The California Family Rights Act (CFRA) prohibits businesses with five or more employees from denying an eligible worker’s request to take up to a total of 12 unpaid workweeks in any 12-month period for family care and medical leave.
Assembly Bill (AB) 1041, effective for 2023, expands the class of people for whom an employee may take leave to include a “designated person.” This is any individual related by blood or whose association with the employee is the equivalent of a family relationship. Employee may identify that person at the time the employee requests the leave. The new law allows the employer to limit each employee to one designated person per 12-month period.

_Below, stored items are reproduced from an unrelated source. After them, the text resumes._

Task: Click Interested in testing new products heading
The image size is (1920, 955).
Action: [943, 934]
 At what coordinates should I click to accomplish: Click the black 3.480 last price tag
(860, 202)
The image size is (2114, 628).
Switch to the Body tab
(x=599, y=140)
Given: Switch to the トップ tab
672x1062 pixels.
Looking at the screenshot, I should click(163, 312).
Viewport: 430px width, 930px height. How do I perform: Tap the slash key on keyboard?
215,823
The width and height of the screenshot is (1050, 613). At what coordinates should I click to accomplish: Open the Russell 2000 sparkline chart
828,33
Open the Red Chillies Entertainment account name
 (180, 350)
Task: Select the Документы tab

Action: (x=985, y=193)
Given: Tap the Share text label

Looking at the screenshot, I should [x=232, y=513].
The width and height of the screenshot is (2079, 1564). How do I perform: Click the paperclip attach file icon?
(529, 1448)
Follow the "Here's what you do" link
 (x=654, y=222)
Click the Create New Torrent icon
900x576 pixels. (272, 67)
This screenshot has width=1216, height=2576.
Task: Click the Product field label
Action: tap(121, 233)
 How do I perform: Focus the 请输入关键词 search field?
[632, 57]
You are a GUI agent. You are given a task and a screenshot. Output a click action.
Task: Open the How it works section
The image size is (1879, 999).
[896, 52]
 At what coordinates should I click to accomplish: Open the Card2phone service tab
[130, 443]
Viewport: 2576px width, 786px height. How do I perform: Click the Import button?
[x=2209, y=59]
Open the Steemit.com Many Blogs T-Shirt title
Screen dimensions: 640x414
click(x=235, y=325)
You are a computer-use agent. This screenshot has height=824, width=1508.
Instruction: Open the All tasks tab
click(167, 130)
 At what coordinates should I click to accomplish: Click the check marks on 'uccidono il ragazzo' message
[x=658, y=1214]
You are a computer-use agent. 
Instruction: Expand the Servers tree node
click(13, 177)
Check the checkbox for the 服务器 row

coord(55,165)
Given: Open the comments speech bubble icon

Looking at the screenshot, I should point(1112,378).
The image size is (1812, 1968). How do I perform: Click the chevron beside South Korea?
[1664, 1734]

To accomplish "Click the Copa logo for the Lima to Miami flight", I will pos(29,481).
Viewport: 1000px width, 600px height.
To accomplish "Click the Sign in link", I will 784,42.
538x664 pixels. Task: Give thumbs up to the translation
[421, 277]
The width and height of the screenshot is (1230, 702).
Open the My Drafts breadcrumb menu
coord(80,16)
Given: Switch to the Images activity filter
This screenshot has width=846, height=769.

AB 1041 also widens the reach of this state’s Healthy Workplaces, Healthy Families Act of 2014. That act generally entitles an employee to no less than 24 hours of paid sick leave annually ● after 30 or more days of work for a business within a year; and ● after she/he has completed an 89-day employment period for that business. The worker may use the time for diagnosis, care, or treatment of an existing health condition of, or preventive care for, that individual or a family member.
Beyond the various blood, marriage and other relationships specifically defined in this law, “family member” can now include a designated person “identified by the employee at the time the employee requests paid sick [time].” Here too the employer may limit each employee to one designated person per 12-month period.
Take away: Effective 2023, employers should revise and distribute the appropriate workplace policies to include these broader definitions.
See also:
- Laying Down the Law; Workplace Policy and Forms for 2023 (November 18, 2022)
- What’s New in 2023: Covering Employment Legal Essentials and New Workplace Laws (November 15, 2022)
- Covid Benefits Resurgence – State Extends COVID -19 Sick Pay and Employer Relief to December 31 (October 7, 2022)
- What’s New in 2021: Workplace Time Outs – California’s Expanded Family and Medical Leave Significantly Impacts Small Business (November 12, 2020)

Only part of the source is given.